→ **Goal of the exercise**: Every line of the entries below that mentions "checkbox" is to be copied out.

━━━ Given entries

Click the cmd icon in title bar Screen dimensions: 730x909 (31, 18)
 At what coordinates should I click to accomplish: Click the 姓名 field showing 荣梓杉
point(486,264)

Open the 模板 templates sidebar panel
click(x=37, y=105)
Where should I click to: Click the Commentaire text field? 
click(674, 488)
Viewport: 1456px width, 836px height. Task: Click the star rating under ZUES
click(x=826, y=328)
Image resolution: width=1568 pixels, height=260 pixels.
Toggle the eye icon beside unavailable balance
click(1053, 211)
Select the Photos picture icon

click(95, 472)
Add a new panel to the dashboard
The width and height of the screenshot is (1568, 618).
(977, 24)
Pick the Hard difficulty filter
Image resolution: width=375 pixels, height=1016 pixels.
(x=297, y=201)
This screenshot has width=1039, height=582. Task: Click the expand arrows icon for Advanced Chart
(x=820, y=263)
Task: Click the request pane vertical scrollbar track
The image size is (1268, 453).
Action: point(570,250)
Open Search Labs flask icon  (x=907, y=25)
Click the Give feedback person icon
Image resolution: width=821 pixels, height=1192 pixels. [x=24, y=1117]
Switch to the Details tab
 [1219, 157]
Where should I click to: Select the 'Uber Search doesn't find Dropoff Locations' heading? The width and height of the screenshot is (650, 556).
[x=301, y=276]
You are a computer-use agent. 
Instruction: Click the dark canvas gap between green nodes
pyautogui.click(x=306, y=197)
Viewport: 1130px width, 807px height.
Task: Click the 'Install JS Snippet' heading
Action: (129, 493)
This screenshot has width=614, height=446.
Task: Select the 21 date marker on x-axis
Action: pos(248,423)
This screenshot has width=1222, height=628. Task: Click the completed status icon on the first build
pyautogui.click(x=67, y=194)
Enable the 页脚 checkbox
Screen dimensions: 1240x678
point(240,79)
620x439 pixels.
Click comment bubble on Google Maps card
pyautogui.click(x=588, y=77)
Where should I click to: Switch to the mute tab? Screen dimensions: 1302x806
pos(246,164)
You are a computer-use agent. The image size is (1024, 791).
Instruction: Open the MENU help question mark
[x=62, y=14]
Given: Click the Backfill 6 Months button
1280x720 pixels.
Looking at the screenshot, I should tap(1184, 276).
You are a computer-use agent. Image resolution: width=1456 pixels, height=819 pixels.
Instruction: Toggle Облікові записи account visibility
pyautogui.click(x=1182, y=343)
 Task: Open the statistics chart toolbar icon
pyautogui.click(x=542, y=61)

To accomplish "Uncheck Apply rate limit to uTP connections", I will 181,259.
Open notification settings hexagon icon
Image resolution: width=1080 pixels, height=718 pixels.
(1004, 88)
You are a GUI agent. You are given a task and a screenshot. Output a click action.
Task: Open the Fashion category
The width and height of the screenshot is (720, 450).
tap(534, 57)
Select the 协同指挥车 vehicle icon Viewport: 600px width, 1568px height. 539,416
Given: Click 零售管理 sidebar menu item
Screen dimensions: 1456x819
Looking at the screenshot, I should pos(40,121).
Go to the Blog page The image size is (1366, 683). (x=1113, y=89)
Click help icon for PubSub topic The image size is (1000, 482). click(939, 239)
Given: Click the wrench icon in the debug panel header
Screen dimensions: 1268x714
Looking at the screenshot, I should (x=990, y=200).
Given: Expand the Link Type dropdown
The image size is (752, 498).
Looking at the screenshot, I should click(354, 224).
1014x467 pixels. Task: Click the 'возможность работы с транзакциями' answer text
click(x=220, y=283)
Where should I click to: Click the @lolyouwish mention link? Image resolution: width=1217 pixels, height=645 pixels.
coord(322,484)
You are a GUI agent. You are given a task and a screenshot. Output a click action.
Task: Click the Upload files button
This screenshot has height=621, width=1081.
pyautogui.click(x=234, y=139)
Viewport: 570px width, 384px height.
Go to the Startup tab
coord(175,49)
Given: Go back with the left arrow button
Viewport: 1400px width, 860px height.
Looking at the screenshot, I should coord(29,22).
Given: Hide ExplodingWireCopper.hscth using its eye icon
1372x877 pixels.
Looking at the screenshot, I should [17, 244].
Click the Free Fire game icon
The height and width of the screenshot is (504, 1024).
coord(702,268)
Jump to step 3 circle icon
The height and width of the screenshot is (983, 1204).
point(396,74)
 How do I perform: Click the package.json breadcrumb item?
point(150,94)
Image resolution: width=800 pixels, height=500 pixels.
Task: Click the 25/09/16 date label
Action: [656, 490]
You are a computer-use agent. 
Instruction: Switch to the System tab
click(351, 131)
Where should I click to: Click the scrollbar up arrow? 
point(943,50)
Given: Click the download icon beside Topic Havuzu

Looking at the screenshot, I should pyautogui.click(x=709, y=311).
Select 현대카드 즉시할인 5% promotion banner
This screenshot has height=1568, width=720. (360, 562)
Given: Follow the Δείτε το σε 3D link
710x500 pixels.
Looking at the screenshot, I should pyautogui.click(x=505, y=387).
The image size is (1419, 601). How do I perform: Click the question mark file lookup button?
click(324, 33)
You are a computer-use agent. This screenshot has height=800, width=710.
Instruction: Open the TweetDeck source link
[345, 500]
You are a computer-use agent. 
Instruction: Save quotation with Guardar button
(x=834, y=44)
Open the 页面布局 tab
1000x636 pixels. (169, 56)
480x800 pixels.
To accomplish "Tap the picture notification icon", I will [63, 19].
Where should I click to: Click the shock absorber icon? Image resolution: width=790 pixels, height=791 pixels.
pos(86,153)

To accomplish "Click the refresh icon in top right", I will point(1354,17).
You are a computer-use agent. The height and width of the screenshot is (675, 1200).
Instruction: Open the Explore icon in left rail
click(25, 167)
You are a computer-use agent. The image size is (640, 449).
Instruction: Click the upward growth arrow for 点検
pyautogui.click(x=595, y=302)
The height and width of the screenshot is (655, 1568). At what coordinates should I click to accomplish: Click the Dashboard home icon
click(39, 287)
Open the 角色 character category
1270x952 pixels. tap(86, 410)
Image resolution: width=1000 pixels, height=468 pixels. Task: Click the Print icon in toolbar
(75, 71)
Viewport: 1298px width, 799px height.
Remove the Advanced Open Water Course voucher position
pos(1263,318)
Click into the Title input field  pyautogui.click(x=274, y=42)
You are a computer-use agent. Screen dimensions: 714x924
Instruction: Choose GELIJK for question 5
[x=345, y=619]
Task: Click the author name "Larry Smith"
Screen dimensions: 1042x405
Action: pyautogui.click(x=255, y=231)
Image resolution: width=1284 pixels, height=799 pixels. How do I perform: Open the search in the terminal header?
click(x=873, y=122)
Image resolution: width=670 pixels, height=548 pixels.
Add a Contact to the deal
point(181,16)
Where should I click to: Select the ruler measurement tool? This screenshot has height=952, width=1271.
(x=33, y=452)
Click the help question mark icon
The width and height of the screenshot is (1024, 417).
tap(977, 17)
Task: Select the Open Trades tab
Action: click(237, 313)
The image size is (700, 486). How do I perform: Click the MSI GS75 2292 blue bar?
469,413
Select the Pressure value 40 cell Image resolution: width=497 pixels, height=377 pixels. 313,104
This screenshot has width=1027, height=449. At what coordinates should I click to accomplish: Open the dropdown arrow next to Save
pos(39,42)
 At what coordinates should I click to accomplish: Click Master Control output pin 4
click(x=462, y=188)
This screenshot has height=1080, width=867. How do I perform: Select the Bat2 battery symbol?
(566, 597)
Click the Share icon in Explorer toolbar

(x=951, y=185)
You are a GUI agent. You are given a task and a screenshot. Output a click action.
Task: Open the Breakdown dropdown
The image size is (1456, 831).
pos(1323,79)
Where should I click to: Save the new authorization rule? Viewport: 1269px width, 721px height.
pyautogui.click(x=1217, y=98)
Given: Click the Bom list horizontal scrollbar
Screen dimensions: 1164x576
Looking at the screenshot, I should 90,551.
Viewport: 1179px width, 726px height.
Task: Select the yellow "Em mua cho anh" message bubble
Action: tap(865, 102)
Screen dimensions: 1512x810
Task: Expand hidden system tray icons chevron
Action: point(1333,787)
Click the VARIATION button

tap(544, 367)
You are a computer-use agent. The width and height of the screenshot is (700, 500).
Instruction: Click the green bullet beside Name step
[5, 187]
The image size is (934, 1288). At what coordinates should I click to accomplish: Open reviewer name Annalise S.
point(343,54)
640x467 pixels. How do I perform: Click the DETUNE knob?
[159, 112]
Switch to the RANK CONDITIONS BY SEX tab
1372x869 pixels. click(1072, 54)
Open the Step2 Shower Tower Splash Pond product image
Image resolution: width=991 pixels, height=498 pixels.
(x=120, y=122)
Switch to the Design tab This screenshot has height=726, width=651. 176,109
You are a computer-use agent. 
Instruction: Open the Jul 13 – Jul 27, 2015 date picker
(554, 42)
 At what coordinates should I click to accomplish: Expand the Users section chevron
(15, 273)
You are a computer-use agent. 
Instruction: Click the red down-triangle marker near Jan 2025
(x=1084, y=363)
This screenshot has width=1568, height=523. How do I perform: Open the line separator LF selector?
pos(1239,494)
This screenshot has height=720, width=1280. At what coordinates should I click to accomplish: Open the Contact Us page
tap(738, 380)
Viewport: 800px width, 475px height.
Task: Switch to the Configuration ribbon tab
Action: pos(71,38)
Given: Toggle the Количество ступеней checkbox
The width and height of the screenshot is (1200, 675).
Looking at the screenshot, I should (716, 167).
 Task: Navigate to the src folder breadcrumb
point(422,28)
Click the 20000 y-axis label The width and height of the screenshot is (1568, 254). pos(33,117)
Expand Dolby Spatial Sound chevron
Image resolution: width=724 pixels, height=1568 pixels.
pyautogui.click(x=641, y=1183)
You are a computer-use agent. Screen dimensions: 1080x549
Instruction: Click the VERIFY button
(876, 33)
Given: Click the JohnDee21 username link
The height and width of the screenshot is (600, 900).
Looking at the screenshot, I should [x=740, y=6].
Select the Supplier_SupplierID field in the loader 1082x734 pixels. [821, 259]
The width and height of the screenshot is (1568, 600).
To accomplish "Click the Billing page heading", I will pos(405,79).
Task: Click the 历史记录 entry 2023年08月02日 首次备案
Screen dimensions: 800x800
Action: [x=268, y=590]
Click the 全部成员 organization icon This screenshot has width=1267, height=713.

━━━━━━

→ **Task output**:
Enable the 页脚 checkbox
Given: Toggle the Количество ступеней checkbox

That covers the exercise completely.